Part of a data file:
§

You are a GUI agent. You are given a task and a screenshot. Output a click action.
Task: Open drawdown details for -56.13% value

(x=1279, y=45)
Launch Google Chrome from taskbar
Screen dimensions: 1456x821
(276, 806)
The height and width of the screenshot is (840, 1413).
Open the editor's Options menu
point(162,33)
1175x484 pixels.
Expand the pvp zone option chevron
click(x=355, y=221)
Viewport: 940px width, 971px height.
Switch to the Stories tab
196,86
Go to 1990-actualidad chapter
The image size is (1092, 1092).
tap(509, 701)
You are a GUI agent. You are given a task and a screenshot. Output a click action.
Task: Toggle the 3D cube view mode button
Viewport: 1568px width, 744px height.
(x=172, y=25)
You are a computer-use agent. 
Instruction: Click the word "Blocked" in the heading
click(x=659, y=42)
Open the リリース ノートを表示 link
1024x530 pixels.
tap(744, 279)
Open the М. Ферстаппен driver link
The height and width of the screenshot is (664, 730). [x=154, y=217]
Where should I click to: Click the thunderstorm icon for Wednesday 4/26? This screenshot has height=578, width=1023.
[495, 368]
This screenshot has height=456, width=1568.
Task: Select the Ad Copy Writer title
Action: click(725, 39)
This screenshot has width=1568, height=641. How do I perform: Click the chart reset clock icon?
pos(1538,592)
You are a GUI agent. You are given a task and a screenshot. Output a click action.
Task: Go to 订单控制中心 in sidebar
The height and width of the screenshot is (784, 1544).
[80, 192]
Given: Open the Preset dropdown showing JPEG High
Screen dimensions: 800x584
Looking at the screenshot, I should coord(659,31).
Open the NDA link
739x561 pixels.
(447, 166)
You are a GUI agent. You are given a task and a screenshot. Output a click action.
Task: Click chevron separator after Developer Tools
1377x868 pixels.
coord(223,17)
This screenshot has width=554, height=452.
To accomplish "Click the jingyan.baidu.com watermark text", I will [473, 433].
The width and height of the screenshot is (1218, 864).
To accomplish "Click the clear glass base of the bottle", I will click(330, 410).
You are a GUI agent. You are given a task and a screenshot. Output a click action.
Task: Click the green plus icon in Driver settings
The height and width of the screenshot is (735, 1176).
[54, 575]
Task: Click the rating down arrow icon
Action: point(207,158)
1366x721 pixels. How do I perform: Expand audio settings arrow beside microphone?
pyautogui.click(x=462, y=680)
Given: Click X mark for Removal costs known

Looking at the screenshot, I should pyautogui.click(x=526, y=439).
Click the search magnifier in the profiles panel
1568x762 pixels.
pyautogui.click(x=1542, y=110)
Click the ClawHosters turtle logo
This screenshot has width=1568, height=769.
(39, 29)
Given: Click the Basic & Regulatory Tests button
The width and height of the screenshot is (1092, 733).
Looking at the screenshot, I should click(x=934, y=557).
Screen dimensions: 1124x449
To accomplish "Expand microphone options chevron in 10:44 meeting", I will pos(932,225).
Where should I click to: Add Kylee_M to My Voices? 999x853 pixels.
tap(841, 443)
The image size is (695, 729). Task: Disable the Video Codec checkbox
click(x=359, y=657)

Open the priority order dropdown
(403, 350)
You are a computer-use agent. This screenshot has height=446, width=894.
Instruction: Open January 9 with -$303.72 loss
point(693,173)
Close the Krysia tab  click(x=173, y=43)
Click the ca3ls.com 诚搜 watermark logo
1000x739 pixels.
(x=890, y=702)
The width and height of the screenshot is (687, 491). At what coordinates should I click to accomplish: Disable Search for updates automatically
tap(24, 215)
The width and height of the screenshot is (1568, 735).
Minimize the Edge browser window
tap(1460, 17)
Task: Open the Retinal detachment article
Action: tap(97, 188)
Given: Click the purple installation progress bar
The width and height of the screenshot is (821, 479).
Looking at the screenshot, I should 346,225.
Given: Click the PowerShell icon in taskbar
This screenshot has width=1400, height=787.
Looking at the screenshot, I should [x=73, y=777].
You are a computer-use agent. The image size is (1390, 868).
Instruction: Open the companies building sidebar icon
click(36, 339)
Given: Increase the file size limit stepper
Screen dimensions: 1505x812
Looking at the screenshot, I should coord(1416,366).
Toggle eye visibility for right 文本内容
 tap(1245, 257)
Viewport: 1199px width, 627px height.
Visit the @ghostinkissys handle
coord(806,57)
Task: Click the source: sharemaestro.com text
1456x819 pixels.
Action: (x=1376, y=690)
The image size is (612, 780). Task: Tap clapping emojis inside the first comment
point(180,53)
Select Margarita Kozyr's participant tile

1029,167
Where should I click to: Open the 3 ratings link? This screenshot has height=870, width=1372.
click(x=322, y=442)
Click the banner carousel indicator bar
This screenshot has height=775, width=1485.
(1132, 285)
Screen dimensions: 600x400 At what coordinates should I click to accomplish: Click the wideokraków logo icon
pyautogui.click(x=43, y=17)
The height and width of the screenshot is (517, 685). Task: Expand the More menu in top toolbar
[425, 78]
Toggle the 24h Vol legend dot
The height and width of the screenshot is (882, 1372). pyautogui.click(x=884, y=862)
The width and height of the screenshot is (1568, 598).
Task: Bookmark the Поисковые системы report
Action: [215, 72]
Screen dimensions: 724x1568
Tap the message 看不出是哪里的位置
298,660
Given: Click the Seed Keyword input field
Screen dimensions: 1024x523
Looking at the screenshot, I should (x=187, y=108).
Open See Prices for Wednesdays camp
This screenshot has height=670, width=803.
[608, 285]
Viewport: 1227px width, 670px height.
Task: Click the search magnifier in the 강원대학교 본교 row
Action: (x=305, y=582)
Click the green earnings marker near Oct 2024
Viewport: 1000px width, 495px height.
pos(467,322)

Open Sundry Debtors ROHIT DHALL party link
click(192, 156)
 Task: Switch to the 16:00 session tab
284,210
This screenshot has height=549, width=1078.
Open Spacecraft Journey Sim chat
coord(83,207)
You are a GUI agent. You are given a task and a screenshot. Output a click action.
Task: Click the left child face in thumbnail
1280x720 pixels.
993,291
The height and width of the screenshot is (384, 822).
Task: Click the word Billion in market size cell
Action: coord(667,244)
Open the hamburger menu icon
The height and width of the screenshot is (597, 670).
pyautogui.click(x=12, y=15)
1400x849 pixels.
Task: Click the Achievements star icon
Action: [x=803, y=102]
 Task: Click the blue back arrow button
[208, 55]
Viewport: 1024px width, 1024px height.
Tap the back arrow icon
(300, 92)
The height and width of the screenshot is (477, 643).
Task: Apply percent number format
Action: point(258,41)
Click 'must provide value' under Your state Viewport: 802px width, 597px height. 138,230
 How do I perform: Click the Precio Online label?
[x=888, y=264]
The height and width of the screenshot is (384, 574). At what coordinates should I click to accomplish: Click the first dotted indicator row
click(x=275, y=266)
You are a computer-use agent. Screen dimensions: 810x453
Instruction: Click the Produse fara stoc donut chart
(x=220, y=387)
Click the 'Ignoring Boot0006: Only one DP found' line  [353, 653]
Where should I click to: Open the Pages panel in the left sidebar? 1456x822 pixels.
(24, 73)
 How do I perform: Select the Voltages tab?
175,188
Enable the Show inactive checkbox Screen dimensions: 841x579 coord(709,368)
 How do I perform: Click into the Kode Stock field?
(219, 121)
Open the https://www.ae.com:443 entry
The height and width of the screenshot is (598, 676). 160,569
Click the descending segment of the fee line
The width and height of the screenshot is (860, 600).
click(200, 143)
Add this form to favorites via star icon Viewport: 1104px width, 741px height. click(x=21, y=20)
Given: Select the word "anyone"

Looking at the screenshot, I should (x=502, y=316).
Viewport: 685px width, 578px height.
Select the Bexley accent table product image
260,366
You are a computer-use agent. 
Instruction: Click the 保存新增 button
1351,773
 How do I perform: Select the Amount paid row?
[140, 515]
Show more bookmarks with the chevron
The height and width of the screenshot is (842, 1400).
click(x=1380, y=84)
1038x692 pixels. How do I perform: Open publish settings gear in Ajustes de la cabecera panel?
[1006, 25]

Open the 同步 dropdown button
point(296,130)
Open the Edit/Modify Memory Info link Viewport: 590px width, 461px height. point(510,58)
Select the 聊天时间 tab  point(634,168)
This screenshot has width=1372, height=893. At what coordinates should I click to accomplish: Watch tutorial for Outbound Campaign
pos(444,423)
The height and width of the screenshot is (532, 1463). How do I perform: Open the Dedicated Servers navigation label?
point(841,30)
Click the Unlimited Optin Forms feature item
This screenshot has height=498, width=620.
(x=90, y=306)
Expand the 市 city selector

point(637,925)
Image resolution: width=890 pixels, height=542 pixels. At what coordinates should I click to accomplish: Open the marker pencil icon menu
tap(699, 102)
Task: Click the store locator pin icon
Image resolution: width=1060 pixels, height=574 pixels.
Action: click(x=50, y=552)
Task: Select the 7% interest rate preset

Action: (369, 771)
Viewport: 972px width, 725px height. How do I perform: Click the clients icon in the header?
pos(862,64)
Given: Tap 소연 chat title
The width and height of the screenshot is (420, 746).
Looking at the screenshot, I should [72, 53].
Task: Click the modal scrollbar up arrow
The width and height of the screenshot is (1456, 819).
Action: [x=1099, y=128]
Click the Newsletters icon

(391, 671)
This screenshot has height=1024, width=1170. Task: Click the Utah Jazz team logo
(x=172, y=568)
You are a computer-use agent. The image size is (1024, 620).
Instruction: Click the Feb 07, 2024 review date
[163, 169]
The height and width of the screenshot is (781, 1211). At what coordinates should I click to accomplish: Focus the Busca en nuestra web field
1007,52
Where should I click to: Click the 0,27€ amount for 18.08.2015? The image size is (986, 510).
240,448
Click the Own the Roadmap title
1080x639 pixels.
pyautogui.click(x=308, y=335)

§

▶ EXERCISE BRIEF: Format the rows as a JSON list of strings, one string per line with blank lines omitted, starting at the line that contains "The width and height of the screenshot is (1568, 735)." and ending after the line that contains "Action: (x=1376, y=690)".

▶ EXERCISE RESULT:
[
  "The width and height of the screenshot is (1568, 735).",
  "Minimize the Edge browser window",
  "tap(1460, 17)",
  "Task: Open the Retinal detachment article",
  "Action: tap(97, 188)",
  "Given: Click the purple installation progress bar",
  "The width and height of the screenshot is (821, 479).",
  "Looking at the screenshot, I should 346,225.",
  "Given: Click the PowerShell icon in taskbar",
  "This screenshot has width=1400, height=787.",
  "Looking at the screenshot, I should [x=73, y=777].",
  "You are a computer-use agent. The image size is (1390, 868).",
  "Instruction: Open the companies building sidebar icon",
  "click(36, 339)",
  "Given: Increase the file size limit stepper",
  "Screen dimensions: 1505x812",
  "Looking at the screenshot, I should coord(1416,366).",
  "Toggle eye visibility for right 文本内容",
  " tap(1245, 257)",
  "Viewport: 1199px width, 627px height.",
  "Visit the @ghostinkissys handle",
  "coord(806,57)",
  "Task: Click the source: sharemaestro.com text",
  "1456x819 pixels.",
  "Action: (x=1376, y=690)"
]